伊勢 国体表彰状に伊勢和紙 製造会社と市民団体、鈴木市長に報告 三重

【鈴木市長(左)に国体の表彰状用に製造した伊勢和紙を紹介する中北さん(中央)=伊勢市役所で】

【伊勢】今秋に開催される「三重とこわか国体」の表彰状として、三重県伊勢市の大豊和紙工業が亀山産のミツマタを原料に製造した伊勢和紙が使われる。同社と原料を提供した亀山市の市民団体「みつまたを愛する会」の関係者らが19日、伊勢市役所で鈴木健一市長に報告した。

同社は、伝統工芸品の伊勢和紙を県で唯一生産する。国産原料の調達が難しくなる中、厳選した材料を県外の産地から仕入れて製造を続けている。

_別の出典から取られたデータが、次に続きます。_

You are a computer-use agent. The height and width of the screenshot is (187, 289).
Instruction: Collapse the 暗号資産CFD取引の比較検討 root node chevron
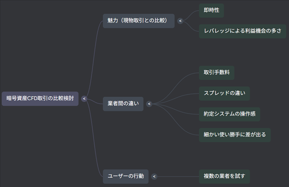pyautogui.click(x=84, y=99)
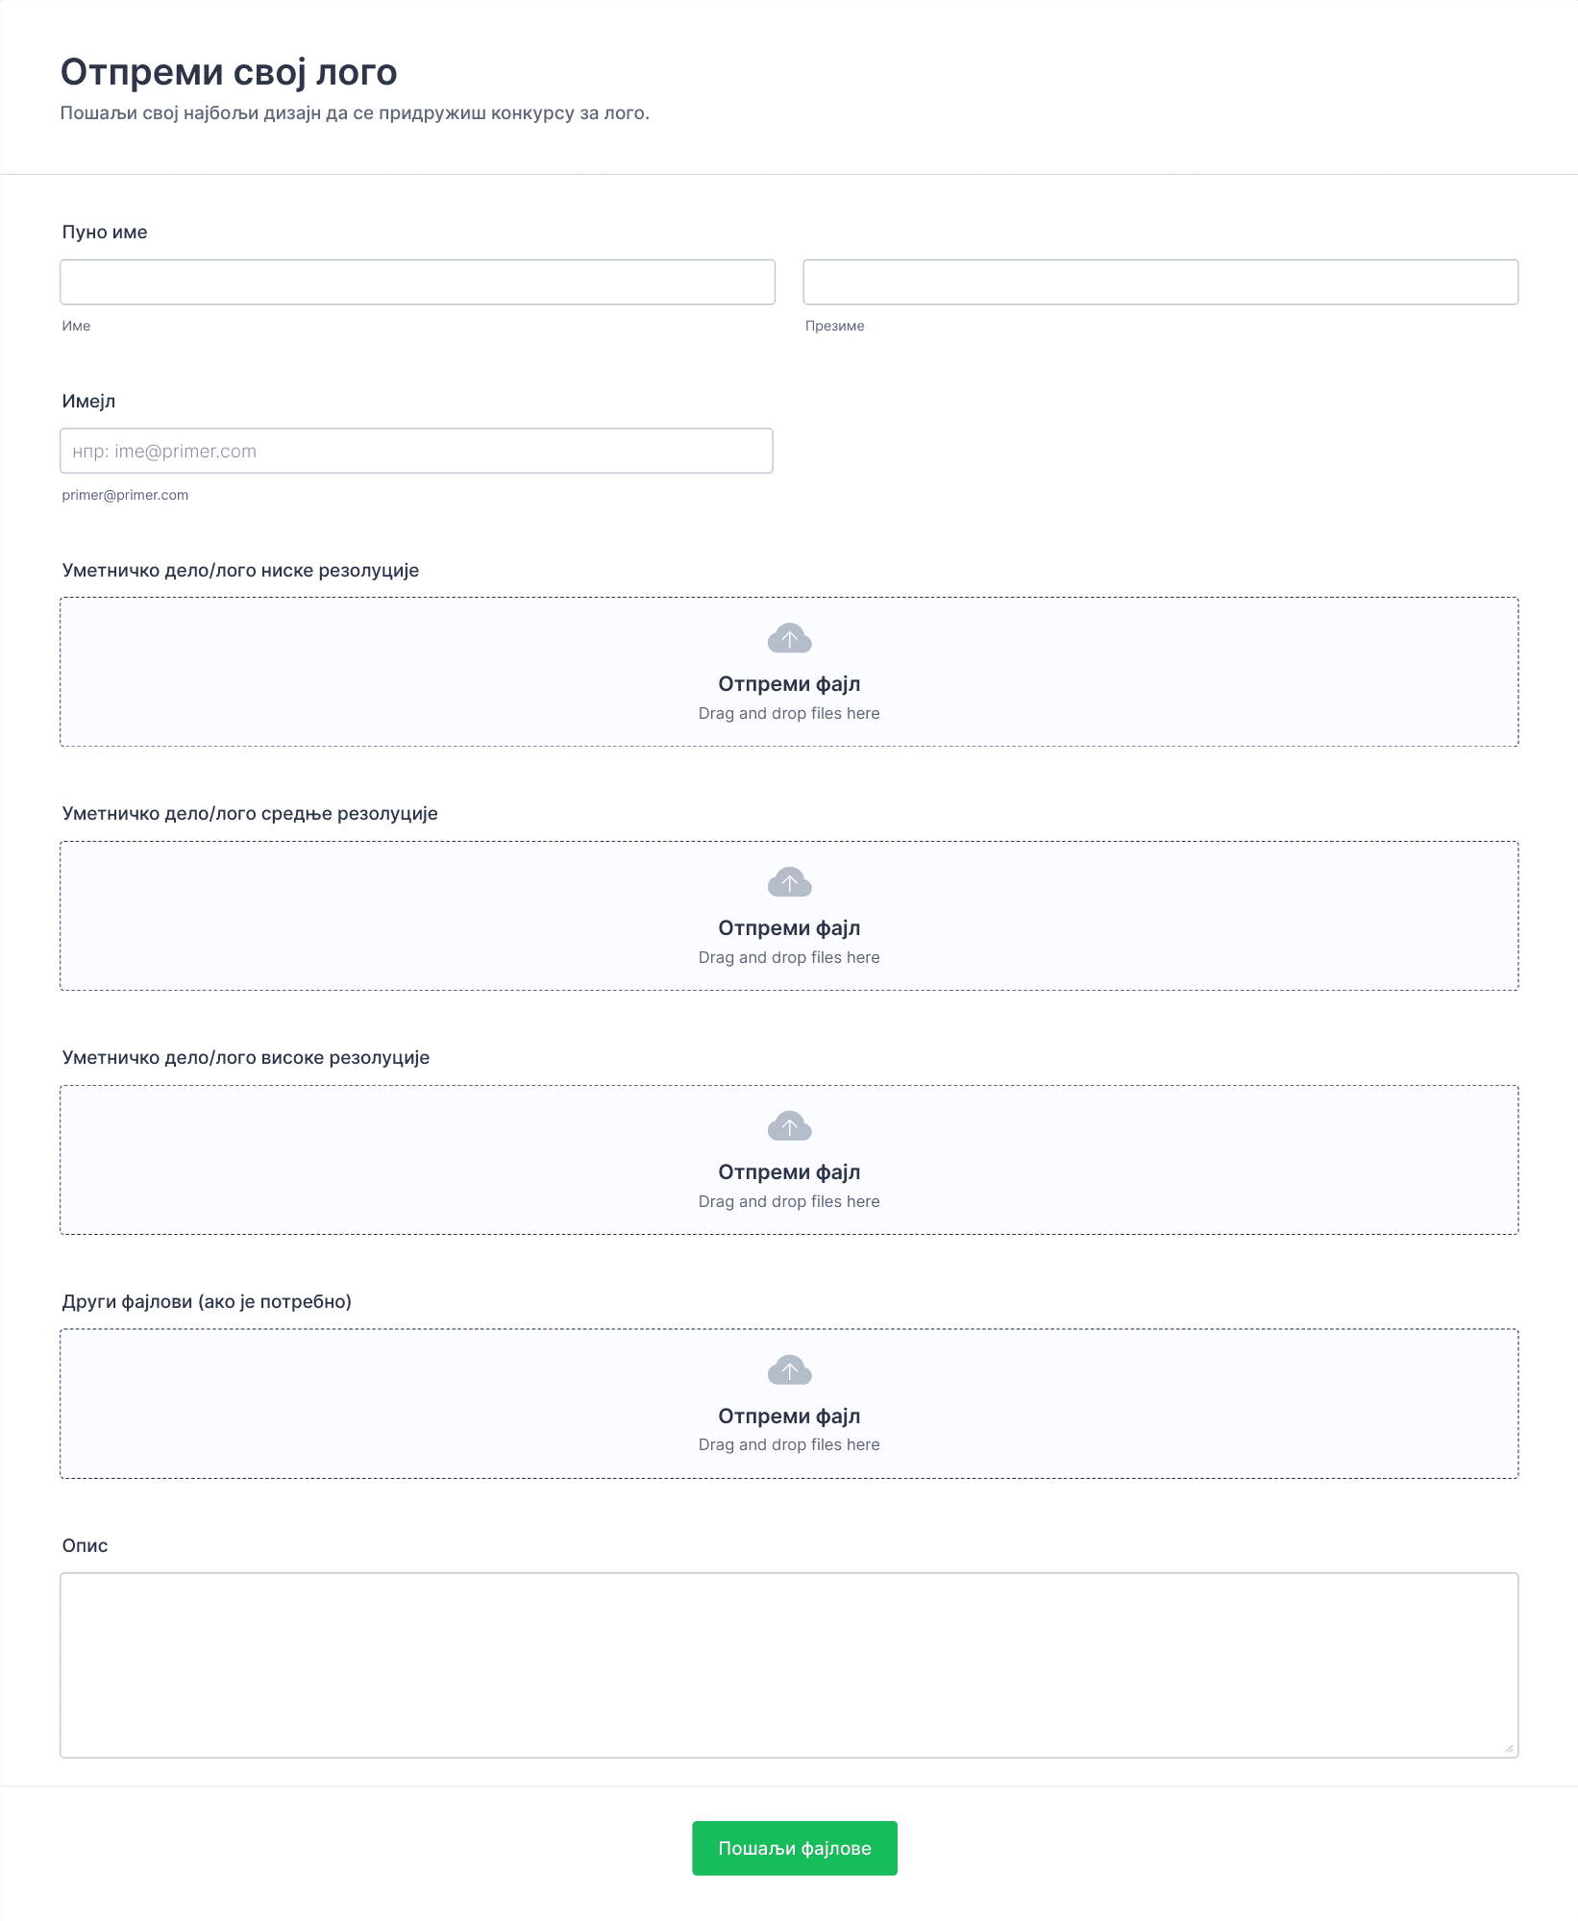Viewport: 1578px width, 1921px height.
Task: Click 'Drag and drop files here' in the високе резолуције box
Action: [789, 1201]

昨年、県から賞状用紙の依頼を受けた同社が、亀山市で10年ほど前から観賞用としてミツマタを育てている同団体を知り、原料に採用したいと申し入れ、両者が協力。12月に手作業でミツマタ約50キロを刈り取り、それを原料に職人が手漉きで仕上げた。できた伊勢和紙40枚は、先月県に納品した。とこわか国体の男女総合成績(天皇杯)1―8位の都道府県に贈る賞状に使われる。

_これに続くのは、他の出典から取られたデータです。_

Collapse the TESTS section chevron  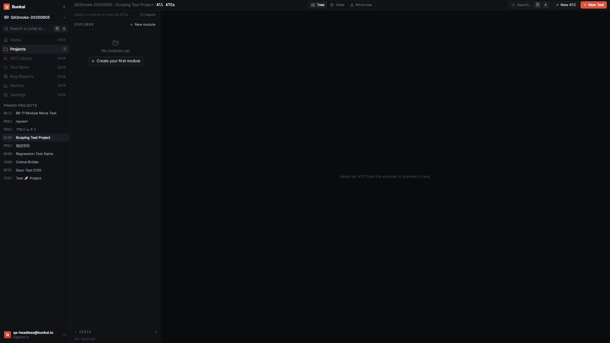click(x=76, y=332)
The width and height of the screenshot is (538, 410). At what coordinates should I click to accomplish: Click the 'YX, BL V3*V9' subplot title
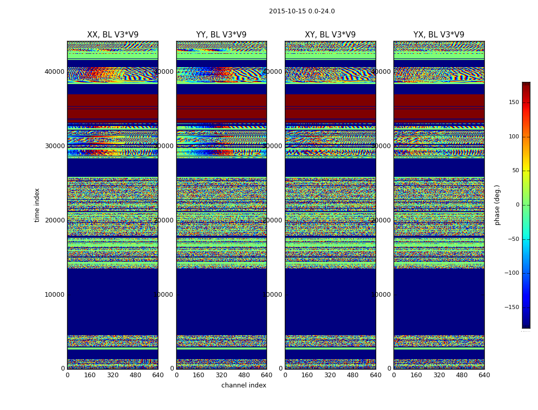[439, 35]
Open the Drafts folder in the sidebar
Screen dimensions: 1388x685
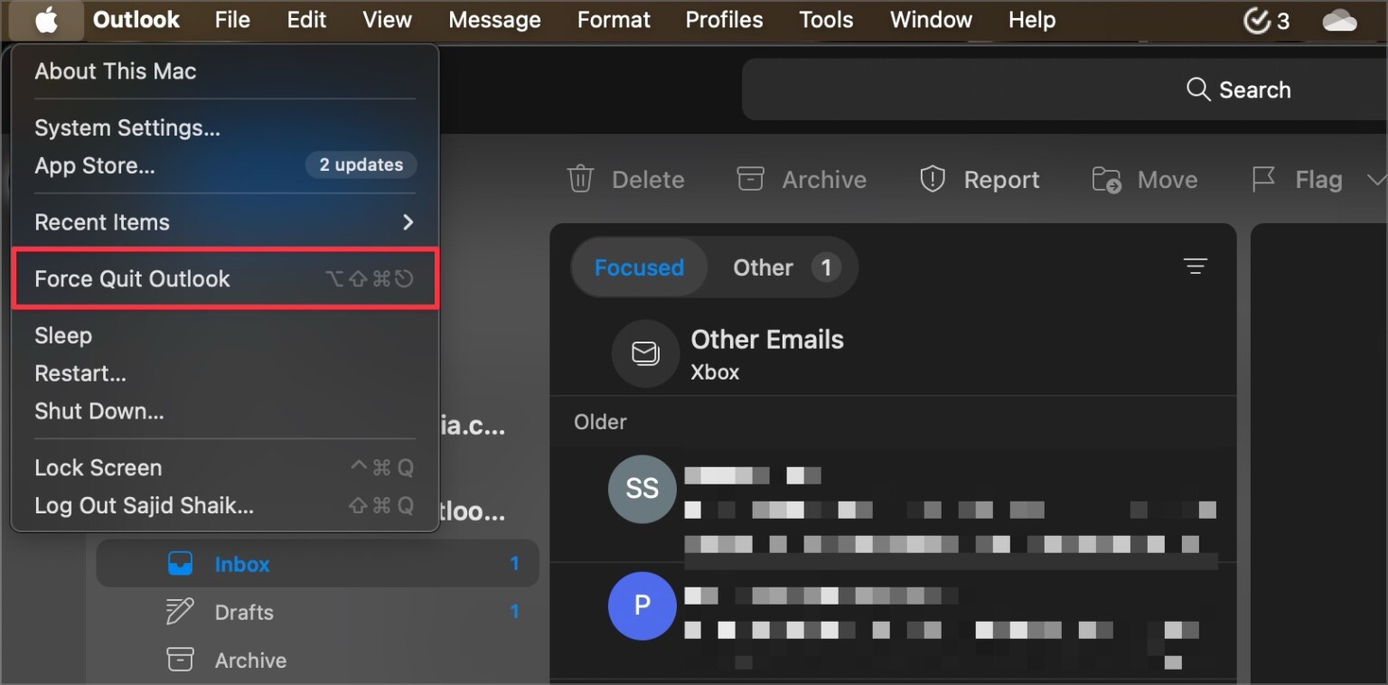(x=243, y=612)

鈴木市長に取り組みを報告した大豊和紙工業の中北喜亮取締役(35)は「県産原料のみで製品にするのは初めての試みだった。亀山産は質が良く、とてもいい和紙に仕上がった」と話した。みつまたを愛する会の松井隆幸会長(68)は「国体の賞状に使われるのは名誉なこと。若い人材を育成し、もっとミツマタを広めたい」と話していた。